Our business has a need to allow for multiple values for a single field. For example, we have an index of employers where an employer often has multiple ways people refer to it. For example, the company "Wal-mart" is referred to as:
1) Wal-mart
2) Wal-mart Stores
3) Walmart
I would like a search for any of these 3 terms to match the Wal-mart employer.
I've tried two different approaches for this.
Approach 1: Create multiple values for the same field. So the document has these three fields:
1) name=Wal-mart
2) name=Wal-mart Stores
3) name=Walmart
The problem with this is Lucene seems to treat the 3 different fields as one long field of "Wal-mart Wal-mart Stores Walmart". This is problematic b/c term frequencies is 2 when a user searches for "Wal-mart".

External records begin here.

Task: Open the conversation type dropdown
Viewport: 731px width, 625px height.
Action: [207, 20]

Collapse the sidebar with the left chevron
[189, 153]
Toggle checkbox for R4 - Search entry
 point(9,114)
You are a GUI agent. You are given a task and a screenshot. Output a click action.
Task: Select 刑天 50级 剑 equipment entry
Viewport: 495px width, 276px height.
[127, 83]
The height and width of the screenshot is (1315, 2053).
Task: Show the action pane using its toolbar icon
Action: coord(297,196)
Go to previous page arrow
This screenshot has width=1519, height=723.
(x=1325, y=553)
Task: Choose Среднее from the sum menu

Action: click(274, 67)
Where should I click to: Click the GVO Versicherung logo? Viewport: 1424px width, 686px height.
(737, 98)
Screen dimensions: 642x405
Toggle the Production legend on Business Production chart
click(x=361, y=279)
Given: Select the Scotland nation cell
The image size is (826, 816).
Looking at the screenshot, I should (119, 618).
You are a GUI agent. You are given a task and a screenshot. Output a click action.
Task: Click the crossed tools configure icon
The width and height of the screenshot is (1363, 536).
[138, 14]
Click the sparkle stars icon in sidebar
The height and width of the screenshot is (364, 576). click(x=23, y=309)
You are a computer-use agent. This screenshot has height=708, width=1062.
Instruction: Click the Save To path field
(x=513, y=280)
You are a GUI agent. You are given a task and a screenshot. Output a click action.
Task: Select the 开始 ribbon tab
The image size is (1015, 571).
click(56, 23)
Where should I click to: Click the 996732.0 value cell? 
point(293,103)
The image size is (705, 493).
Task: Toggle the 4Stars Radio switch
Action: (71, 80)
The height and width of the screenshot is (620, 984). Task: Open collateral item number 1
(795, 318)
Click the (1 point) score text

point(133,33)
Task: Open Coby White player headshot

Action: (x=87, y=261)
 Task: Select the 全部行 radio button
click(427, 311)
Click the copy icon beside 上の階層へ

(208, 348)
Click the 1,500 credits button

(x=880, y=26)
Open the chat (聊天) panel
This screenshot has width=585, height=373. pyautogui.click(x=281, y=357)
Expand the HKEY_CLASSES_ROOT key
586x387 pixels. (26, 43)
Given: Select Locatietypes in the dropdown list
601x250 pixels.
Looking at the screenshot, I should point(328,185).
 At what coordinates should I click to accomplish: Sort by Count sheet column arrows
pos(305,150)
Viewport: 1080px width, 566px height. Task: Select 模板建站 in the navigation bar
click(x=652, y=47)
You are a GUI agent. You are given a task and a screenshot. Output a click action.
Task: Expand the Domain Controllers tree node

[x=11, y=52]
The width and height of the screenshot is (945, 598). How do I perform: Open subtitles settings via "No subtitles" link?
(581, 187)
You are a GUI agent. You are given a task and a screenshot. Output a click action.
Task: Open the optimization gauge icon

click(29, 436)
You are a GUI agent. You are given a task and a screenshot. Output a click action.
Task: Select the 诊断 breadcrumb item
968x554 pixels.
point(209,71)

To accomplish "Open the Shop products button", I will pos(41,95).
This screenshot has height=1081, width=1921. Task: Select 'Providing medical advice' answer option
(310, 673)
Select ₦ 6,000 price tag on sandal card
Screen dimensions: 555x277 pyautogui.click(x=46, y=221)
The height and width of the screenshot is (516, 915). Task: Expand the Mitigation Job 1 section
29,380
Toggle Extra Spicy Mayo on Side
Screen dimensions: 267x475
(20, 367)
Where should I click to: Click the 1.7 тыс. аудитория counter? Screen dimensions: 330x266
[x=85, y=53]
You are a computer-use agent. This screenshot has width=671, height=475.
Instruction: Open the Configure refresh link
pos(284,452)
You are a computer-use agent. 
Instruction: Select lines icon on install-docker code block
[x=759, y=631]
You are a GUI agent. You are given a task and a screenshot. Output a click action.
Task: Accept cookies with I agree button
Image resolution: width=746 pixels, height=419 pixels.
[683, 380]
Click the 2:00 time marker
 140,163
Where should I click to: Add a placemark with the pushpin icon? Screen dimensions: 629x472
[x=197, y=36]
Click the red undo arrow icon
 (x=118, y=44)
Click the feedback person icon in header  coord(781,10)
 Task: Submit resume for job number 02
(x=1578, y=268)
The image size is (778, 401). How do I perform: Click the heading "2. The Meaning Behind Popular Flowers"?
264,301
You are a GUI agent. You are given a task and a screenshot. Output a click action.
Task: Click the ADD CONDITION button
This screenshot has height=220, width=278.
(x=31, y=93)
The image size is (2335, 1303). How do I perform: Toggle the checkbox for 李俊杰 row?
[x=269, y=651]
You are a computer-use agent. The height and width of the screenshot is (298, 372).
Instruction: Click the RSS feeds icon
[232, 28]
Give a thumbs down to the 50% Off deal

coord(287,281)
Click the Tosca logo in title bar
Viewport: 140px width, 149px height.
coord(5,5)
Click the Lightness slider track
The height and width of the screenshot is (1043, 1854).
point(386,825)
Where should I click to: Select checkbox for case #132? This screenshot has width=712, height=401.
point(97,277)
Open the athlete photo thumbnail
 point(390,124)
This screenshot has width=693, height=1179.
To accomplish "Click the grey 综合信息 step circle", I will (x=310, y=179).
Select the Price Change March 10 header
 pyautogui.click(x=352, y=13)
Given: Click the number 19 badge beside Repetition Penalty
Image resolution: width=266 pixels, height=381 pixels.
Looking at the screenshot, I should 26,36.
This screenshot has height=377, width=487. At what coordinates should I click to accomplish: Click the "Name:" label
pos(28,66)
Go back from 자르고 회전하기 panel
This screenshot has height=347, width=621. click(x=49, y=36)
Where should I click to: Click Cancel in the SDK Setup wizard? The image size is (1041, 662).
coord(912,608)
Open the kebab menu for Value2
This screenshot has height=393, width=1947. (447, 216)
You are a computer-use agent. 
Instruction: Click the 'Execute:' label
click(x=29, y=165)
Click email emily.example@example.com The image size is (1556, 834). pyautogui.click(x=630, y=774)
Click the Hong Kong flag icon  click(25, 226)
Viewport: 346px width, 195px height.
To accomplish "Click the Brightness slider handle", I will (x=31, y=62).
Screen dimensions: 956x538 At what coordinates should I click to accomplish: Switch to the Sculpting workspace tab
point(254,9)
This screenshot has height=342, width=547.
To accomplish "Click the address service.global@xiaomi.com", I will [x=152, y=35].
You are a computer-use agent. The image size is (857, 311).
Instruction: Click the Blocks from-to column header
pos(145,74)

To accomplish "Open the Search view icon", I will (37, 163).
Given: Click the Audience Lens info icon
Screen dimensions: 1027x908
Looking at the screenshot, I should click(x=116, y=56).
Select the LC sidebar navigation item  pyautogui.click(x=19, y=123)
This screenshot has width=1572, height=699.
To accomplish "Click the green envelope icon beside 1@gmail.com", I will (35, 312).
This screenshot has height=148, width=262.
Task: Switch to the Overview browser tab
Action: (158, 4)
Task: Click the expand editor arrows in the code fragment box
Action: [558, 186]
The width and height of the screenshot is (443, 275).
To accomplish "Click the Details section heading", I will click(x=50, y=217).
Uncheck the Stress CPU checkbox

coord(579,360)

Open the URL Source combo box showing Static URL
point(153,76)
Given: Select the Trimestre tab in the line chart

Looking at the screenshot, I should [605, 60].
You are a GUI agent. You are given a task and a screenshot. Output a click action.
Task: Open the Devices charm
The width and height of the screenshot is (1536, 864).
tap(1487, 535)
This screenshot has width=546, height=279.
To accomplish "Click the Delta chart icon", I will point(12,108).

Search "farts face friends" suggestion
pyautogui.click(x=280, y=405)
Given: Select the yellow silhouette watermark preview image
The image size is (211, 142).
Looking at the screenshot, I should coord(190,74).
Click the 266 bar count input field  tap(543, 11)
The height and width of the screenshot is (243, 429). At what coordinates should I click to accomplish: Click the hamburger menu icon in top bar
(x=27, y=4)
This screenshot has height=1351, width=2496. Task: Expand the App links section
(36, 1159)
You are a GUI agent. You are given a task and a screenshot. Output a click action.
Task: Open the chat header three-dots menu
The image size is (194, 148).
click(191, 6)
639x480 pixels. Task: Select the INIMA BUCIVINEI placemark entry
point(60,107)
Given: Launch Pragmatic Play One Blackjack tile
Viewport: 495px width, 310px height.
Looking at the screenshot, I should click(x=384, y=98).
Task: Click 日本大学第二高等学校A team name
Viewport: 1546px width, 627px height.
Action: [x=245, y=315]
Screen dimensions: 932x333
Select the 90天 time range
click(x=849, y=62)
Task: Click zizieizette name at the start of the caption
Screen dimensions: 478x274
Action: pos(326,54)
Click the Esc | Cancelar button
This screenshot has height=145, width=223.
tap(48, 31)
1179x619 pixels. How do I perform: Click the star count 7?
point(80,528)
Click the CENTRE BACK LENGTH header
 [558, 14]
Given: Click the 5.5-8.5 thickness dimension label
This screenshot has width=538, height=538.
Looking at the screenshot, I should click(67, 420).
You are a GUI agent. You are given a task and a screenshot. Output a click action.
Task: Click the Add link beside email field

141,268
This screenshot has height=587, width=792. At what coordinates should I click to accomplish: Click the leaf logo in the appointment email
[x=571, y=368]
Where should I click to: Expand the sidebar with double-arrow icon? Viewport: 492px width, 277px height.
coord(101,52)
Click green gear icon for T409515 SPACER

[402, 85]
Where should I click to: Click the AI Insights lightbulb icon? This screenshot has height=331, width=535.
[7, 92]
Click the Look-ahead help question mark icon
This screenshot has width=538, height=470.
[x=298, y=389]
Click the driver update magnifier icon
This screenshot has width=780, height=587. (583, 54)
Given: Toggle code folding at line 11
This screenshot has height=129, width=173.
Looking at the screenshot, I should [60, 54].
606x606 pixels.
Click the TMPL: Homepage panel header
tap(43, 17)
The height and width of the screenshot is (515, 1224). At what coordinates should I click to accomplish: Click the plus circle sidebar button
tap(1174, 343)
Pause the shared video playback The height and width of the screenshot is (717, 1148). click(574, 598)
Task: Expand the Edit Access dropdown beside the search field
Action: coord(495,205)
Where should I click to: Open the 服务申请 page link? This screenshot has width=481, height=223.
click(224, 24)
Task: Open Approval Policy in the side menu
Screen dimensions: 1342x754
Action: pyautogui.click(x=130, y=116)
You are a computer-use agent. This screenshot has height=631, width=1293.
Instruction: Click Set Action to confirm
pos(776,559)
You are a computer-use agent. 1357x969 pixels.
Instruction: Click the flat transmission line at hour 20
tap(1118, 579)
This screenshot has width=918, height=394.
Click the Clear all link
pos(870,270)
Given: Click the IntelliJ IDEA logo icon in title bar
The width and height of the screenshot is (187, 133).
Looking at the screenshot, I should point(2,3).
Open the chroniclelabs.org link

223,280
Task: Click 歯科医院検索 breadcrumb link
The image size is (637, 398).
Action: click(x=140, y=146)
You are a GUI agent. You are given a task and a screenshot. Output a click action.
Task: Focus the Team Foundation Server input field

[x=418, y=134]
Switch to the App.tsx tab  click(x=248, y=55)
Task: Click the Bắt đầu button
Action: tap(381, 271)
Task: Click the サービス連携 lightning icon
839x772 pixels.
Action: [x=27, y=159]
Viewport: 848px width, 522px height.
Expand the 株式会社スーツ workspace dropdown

Approach 2: Create different named fields for each value so the document has these 3 fields:
1) name1=Wal-mart
2) name2=Wal-mart Stores
3) name3=Walmart
This fixes the issue above but introduces a different problem. The idf calculation is incorrect b/c idf is calculated per field. Most employers only have one name or maybe 2 names. So the name3 fields idf ends up being much higher b/c there are fewer docs with a given term in the name3 field.
For now, I'm going with approach 2 but overriding the IndexReader. IndexReader.docFreq(Term t) method always returns the doc frequency from the name1 field even if the Term t is actually for name2 or name3, etc. But this doesn't feel like a clean solution.
Any suggestions on how to deal with this? Any ideas would be appreciated.
Ryan Aylward